2. I tried using the SCIP solver and then using solver.NextSolution(), but every time I was using this command, the algorithm would produce a vector that was less and less optimal every time: the first one corresponded to a value of, say, V=112 (the optimal one!); the second vector corresponded to a value of 111; the third one, to 108; fourth to sixth, to 103; etc.

My question is, unfortunately, a bit vague, but here it goes: what's the best way to obtain more than one solution to my optimization problem?

Please let me know if I'm not being clear enough or if you need more/other chunks of the code, etc. This is my first time posting a question here :)

Thanks in advance.

Answer 1

Is your matrix A integral ? if not, you are not solving the same problem with scip and CP-SAT.
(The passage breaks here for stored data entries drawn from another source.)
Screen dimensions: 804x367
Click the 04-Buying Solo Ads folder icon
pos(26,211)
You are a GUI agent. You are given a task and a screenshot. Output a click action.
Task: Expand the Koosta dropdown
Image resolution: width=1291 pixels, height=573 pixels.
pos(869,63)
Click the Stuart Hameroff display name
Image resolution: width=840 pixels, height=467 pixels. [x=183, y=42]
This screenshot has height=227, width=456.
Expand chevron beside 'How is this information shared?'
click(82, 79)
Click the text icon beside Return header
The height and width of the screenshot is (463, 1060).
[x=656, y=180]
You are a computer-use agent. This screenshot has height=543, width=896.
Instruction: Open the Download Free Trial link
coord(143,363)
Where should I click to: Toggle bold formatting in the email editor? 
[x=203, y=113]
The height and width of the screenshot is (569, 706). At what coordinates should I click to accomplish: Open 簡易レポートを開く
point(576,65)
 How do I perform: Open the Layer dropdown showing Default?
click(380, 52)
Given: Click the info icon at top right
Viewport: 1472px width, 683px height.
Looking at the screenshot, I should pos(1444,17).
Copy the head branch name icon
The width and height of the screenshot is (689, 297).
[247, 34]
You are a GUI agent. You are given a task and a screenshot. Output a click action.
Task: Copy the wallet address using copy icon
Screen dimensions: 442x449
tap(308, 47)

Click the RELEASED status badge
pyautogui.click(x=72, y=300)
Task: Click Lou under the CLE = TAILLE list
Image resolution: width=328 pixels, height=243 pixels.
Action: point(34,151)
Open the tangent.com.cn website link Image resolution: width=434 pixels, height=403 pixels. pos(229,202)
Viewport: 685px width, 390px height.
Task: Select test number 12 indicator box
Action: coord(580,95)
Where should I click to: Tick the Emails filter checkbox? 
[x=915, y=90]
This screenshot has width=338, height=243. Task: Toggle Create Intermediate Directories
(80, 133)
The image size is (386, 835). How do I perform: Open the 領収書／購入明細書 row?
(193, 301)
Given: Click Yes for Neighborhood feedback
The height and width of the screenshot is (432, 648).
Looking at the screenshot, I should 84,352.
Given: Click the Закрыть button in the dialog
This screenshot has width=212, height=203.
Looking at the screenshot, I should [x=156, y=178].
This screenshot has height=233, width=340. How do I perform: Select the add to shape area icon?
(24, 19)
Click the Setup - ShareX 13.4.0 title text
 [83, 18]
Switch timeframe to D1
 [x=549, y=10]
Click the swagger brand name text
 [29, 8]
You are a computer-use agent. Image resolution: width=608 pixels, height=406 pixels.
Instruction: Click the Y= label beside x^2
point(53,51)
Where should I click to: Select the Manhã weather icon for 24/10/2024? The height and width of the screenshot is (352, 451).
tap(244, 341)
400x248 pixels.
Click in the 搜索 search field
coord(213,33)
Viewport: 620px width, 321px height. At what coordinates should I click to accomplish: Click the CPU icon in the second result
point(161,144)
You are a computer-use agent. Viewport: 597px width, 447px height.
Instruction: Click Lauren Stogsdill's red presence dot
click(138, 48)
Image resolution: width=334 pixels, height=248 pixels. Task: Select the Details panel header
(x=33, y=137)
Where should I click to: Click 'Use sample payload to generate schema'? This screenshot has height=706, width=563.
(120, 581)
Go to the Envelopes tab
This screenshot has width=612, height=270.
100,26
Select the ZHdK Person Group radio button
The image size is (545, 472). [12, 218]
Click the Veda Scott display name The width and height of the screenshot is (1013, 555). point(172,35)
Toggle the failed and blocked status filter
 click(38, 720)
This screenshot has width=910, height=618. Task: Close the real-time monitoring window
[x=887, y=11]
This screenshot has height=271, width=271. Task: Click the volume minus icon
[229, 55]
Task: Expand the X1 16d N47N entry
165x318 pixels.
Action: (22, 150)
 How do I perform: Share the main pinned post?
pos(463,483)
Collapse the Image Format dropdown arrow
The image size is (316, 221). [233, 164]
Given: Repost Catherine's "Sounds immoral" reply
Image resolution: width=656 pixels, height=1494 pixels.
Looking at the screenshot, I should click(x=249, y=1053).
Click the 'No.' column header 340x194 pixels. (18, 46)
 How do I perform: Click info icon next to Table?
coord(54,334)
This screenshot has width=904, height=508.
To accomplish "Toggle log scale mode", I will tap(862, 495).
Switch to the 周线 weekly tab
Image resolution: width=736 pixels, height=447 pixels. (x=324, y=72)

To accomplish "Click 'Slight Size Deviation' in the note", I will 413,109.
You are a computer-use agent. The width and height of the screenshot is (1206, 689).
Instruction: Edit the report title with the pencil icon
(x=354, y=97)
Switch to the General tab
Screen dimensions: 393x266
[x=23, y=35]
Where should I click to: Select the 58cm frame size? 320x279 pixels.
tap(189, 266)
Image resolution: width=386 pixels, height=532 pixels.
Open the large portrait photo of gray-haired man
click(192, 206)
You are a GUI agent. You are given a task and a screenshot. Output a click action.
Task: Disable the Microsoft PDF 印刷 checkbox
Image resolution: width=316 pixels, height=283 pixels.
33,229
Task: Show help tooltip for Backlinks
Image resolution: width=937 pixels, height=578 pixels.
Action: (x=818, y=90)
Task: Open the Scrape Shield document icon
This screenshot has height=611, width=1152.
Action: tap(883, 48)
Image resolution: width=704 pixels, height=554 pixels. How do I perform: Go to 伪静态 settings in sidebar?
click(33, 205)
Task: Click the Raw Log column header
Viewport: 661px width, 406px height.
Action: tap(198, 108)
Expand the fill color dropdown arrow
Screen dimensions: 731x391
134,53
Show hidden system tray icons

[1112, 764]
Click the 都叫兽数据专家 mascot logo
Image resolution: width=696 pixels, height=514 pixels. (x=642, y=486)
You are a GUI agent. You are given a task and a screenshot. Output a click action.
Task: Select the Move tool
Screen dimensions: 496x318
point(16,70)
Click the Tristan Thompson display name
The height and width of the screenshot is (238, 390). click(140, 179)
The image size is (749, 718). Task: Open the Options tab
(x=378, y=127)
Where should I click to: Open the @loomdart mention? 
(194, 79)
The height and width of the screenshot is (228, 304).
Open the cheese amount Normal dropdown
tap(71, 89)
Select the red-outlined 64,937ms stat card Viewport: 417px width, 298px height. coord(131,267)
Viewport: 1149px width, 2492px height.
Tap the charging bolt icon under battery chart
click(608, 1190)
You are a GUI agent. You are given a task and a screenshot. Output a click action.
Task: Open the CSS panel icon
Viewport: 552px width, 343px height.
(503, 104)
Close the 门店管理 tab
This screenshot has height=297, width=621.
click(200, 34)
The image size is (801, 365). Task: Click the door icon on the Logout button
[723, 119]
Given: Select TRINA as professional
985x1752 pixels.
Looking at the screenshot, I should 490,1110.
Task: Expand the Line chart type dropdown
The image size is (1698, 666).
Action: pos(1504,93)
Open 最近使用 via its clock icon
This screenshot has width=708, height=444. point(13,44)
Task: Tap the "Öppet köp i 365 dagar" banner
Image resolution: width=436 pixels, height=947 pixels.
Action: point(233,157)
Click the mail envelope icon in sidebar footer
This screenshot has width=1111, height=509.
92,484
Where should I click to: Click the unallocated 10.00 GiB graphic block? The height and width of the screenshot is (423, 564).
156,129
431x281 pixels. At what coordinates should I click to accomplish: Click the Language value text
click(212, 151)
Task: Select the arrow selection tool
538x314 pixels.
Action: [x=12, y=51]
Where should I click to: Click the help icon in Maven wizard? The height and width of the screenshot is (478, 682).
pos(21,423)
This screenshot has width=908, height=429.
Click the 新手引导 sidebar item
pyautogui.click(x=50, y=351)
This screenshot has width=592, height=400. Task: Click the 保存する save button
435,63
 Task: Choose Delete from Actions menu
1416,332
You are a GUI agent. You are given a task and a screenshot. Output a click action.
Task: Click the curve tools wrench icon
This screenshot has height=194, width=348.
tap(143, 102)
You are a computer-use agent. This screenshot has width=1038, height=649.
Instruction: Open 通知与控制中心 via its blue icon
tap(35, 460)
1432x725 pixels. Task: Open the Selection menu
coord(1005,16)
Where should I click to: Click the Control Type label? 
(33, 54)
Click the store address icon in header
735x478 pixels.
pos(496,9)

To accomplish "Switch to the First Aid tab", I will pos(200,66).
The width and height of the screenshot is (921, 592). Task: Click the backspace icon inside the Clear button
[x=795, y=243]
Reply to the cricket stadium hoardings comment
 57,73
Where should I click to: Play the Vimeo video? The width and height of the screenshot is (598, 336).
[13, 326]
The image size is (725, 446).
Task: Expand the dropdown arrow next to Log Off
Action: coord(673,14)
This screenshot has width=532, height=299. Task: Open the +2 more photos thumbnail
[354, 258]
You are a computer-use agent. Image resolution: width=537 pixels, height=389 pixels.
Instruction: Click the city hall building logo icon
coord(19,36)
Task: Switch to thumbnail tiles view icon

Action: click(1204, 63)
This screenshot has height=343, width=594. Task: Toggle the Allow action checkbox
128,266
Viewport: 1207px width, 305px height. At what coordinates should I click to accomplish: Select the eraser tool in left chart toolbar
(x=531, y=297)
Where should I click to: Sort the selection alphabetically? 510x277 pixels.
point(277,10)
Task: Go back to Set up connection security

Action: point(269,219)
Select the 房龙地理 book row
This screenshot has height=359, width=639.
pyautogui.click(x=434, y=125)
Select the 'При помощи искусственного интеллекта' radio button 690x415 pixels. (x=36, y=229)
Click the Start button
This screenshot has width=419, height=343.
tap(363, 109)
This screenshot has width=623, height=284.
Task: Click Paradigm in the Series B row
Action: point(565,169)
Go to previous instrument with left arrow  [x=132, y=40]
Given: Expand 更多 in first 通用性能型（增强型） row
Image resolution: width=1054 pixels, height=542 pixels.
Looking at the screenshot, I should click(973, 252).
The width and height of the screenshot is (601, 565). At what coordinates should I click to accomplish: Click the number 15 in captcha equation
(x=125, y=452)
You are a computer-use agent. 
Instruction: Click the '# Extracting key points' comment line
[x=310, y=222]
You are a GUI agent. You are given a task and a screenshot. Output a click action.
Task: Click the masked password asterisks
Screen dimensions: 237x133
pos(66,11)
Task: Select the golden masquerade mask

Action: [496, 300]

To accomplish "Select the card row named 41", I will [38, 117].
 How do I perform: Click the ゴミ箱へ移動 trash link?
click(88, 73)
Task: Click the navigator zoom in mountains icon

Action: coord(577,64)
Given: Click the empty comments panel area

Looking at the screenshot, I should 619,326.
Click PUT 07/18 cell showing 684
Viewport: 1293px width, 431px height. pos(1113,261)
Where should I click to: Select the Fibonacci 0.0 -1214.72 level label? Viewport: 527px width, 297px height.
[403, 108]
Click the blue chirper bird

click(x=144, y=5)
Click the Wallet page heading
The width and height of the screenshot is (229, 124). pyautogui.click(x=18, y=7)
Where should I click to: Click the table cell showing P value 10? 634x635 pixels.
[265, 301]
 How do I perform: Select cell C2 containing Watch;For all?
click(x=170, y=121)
Furthermore, why use scip? You should solve both part with the same solver.

Furthermore, I believe the default solution pool implementation in scip will return all solutions found, in reverse order, thus in decreasing quality order.

Answer 2

In Gurobi, you can do something like this to get more than one optimal solution :

solver->SetSolverSpecificParametersAsString("PoolSearchMode=2"); // or-tools [Gurobi]

From Gurobi Reference [Section 20.1]:

By default, the Gurobi MIP solver will try to find one proven optimal solution to your model.

You can use the PoolSearchMode parameter to control the approach used to find solutions. In its default setting (0), the MIP search simply aims to find one optimal solution. Setting the parameter to 1 causes the MIP search to expend additional effort to find more solutions, but in a non-systematic way. You will get more solutions, but not necessarily the best solutions. Setting the parameter to 2 causes the MIP to do a systematic search for the n best solutions. For both non-default settings, the PoolSolutions parameter sets the target for the number of solutions to find.

Another way to find multiple optimal solutions could be to first solve the original problem to optimality and then add the objective function as a constraint with lower and upper bound as the optimal objective value.